Since $f'(c)$ cannot be greater than $0$ and cannot be less than $0$, the only remaining possibility for $g(x)$ to be differentiable at $c$ is that **$f'(c) = 0$**.

**Part 2: If $f'(c) = 0$, then $g(x)$ is differentiable at $c$. (The "if" part)**

Now, let's assume $f'(c) = 0$. We want to show that $g(x)$ is differentiable at $c$.
We know that $f'(c) = \lim_{x \to c} \frac{f(x)}{x - c} = 0$.
This means that as $x$ gets really close to $c$, the ratio $\frac{f(x)}{x - c}$ gets really, really close to $0$.

Now let's look at the derivative of $g(x)$:
$g'(c) = \lim_{x \to c} \frac{|f(x)|}{x - c}$.

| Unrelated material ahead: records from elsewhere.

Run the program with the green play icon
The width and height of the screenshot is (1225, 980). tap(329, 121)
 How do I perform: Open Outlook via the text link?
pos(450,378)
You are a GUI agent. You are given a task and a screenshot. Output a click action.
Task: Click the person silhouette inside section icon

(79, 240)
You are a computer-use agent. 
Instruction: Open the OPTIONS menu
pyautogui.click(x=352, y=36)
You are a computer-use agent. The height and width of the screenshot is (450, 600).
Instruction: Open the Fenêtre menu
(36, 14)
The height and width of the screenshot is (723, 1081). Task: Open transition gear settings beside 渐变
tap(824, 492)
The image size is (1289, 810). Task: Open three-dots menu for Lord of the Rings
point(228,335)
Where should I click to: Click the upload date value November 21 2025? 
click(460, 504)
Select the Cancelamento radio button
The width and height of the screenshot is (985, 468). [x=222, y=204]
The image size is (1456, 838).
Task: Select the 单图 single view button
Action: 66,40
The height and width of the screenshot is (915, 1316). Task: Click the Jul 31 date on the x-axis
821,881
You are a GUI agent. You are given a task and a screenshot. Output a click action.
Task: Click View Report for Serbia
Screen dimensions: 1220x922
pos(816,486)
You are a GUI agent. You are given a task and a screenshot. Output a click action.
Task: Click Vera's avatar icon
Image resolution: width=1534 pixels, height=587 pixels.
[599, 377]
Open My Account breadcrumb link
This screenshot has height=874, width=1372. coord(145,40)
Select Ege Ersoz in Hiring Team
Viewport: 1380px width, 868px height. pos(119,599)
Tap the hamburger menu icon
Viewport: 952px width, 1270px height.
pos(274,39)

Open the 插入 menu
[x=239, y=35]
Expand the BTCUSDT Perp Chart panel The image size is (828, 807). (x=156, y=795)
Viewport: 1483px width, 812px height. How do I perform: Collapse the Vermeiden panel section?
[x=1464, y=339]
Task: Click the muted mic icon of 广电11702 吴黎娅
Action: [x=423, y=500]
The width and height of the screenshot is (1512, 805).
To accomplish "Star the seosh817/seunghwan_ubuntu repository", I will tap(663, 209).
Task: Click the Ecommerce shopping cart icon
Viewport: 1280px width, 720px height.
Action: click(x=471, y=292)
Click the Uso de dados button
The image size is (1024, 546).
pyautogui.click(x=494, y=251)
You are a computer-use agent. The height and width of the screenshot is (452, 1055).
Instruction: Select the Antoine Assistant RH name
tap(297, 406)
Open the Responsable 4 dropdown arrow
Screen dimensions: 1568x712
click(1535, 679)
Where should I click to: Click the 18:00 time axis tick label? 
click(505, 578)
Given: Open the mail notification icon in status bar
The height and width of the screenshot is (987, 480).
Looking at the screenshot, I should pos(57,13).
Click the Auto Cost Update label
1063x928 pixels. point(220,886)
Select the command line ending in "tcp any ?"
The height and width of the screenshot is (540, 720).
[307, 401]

We can rewrite this expression. Remember that for any number $A$, $|A| = |A| \cdot \text{sgn}(A)$ where $\text{sgn}(A)$ is $1$ if $A>0$, $-1$ if $A<0$, and $0$ if $A=0$.
So, $\frac{|f(x)|}{x-c}$ can be thought of like this:
If $x-c > 0$: $\frac{|f(x)|}{x-c} = \frac{|f(x)|}{|x-c|} = \left|\frac{f(x)}{x-c}\right|$.
If $x-c < 0$: $\frac{|f(x)|}{x-c} = \frac{|f(x)|}{-(c-x)} = -\frac{|f(x)|}{|x-c|} = -\left|\frac{f(x)}{x-c}\right|$.

Since $\lim_{x \to c} \frac{f(x)}{x - c} = 0$, it means that $\lim_{x \to c} \left|\frac{f(x)}{x - c}\right| = |0| = 0$.
Now consider the limits from both sides for $g'(c)$:
* From the right ($x \to c^+$): $\lim_{x \to c^+} \frac{|f(x)|}{x - c} = \lim_{x \to c^+} \left|\frac{f(x)}{x - c}\right|$. Since $\lim_{x \to c^+} \frac{f(x)}{x - c} = f'(c) = 0$, this limit is $|0| = 0$.
* From the left ($x \to c^-$): $\lim_{x \to c^-} \frac{|f(x)|}{x - c} = \lim_{x \to c^-} -\left|\frac{f(x)}{x - c}\right|$. Since $\lim_{x \to c^-} \frac{f(x)}{x - c} = f'(c) = 0$, this limit is $-|0| = 0$.

Because the left-hand limit and the right-hand limit are both $0$, the limit exists and $g'(c) = 0$.
Therefore, if $f'(c) = 0$, then $g(x)$ is differentiable at $c$.

**Conclusion**
Putting both parts together, we've shown that $g(x)=|f(x)|$ is differentiable at $c$ if and only if $f'(c)=0$.